I was stress-testing my heart and shins. How high could I push my heart rate & would my shin splints come back with a vengeance? I admit I'm feeling a little self-destructive lately. And it would be a lie to say my gym sessions don't hurt me every single time, but I'm going to hurt even if I skip the gym, so I might as well try to get some useful results out of it. If I can now toe-press 125 pounds, (After I do leg presses, I use the front of my feet and push just with my lower legs, which has sculpted them) shouldn't my shins be getting strong enough to run without shin splints? You would think so, right? I burned over 820 calories, until my leg started twingeing with pain up the back into my hip.
And then I limped. *Sigh*. If it makes you change the way you walk, you have to stop.
I couldn't get my shoes snug enough without pulling the laces too tight.
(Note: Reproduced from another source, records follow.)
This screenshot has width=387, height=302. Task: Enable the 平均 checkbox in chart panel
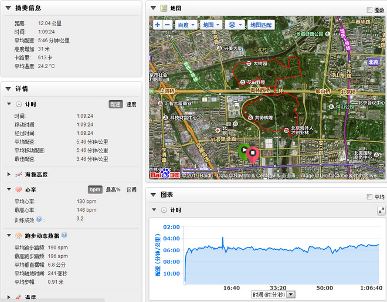[x=369, y=196]
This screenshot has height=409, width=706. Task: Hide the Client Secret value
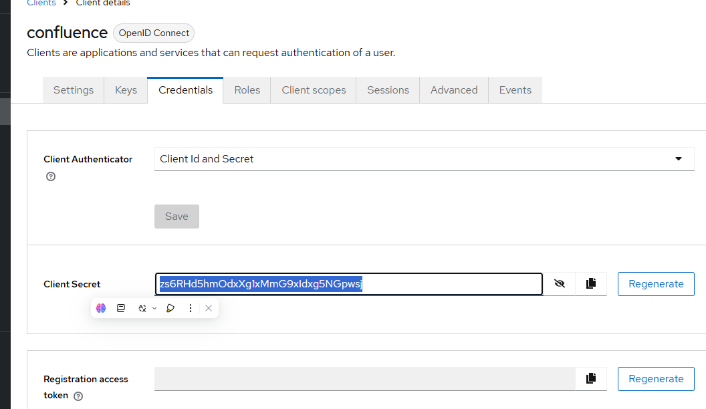pos(560,284)
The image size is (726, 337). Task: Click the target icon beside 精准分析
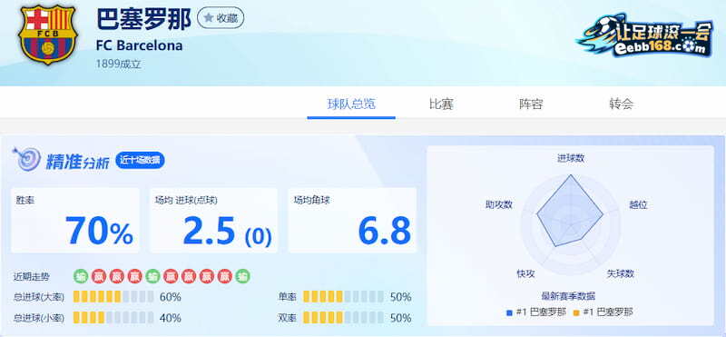click(26, 159)
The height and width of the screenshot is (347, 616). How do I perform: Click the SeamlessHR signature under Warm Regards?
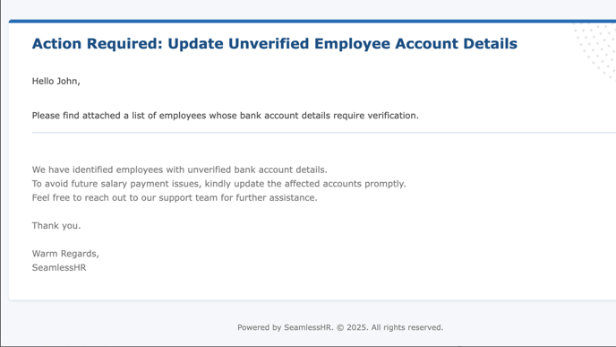[x=59, y=267]
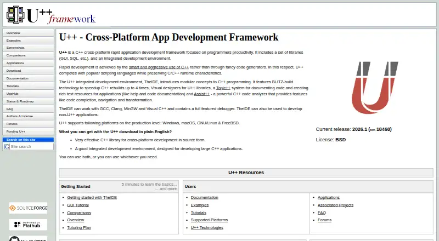Image resolution: width=439 pixels, height=241 pixels.
Task: Click the Google icon in the search box
Action: pyautogui.click(x=7, y=146)
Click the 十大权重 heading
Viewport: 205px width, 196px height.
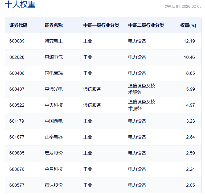tap(20, 5)
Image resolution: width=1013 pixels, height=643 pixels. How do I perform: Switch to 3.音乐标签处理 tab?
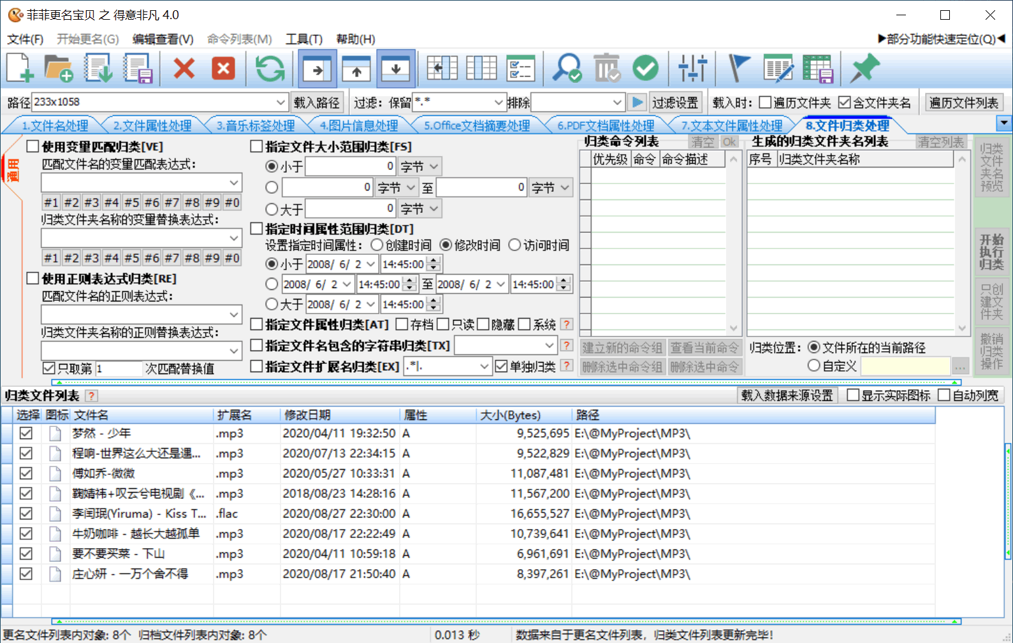(255, 126)
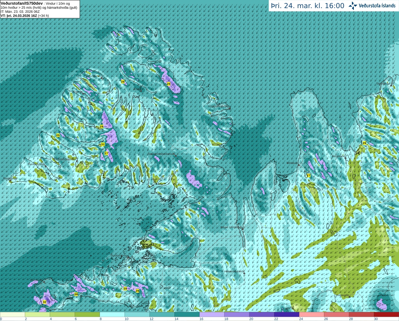Click the Stykkishólmur station label

119,256
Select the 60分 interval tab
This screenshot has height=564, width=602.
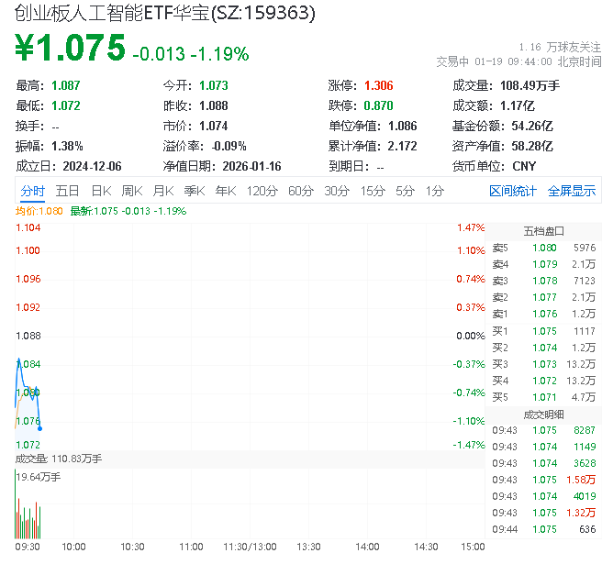pos(300,191)
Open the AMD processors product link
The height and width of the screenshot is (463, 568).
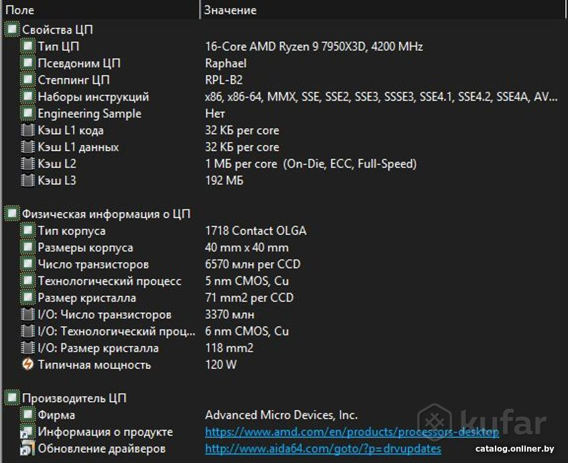pyautogui.click(x=351, y=432)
I wonder if I really do need wide shoes? Maybe I need normal shoes given how quickly I stretch them out and my feet roll around in the shoes. Maybe they need a snugger structure. I suppose I could try some shoes out locally and order them from Zappos if they seem okay.
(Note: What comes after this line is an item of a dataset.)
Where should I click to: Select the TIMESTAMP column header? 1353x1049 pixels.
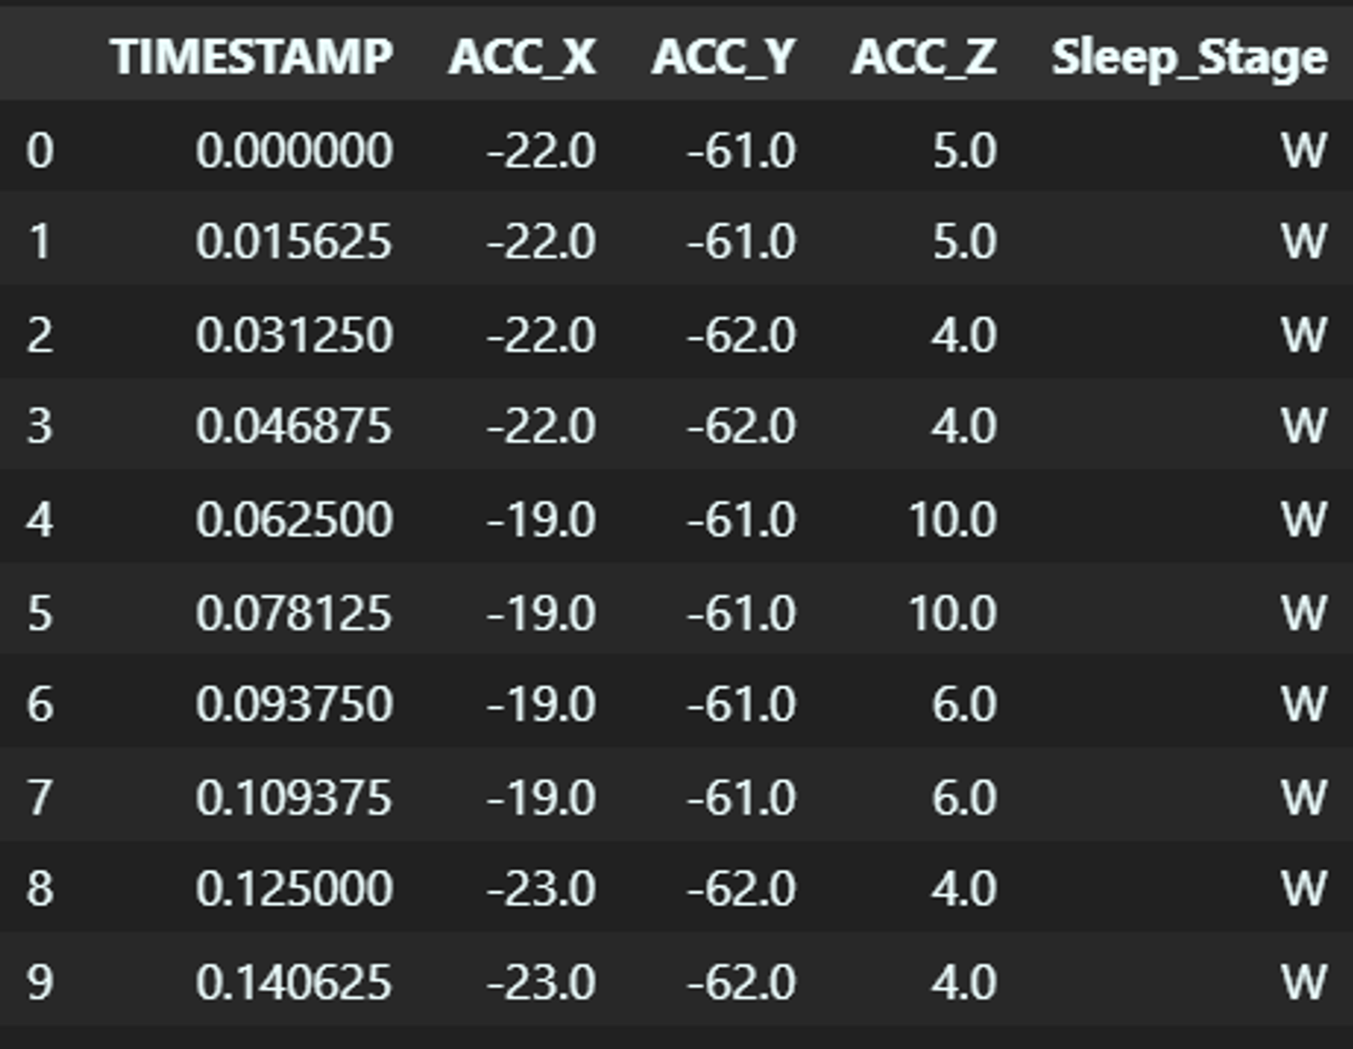(x=252, y=57)
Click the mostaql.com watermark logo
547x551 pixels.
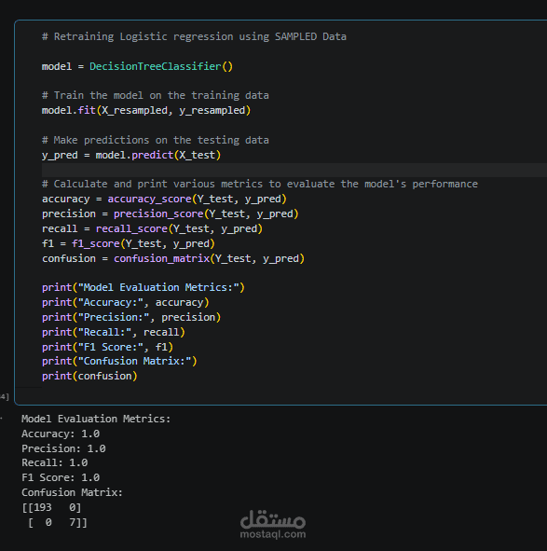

The breathing aspect of running I've got down. It's when the pain of an uneven gait crops up that I start having trouble. Nothing like dragging a dead leg when you're already doing badly in a race. It's a spirit killer.
Oh well. At least I was able to maintain a 13:02 pace pretty well. I was distracted by the pain in my feet, shins, leg, and both hips and just didn't want to keep running hard, although I had a better time deliberately increasing my cadence and trying to remember to push off with my feet. I've often wondered what it would be like to run without having to think about every foot strike. I can't just abandon my thinking because I have to concentrate so hard on rehabilitating my poor broken feet.
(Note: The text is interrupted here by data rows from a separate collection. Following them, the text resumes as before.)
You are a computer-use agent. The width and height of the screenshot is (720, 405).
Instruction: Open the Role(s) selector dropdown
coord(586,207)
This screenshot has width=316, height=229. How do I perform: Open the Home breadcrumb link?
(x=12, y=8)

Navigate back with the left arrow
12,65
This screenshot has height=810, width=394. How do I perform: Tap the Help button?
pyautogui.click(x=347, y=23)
They say that every runner has an occasional bad run.
I have an occasional almost half-decent run. Running alone sucks every time.
I had my alarm set for 5 am Monday. I was going to try for a pre-dawn run in my neighborhood, but right after I got into bed Sunday night at nearly 1 am, my dog started freaking out barking, and I thought someone was breaking in. It was my nephew, in a panicked search for his missing puppy. I helped him comb the neighborhood for almost an hour, then he discovered that Milo was safe at home, avoiding the temptation of an open door and sleeping soundly. So I went to bed and not long after I got to sleep (sometime around 2 am), my eldest nephew called to ask why we were sending him urgent texts. All this was okay, like I said, that's what I'm here for. :).
So I didn't get up at 5 to run. I was zonked, and I stayed that way all day.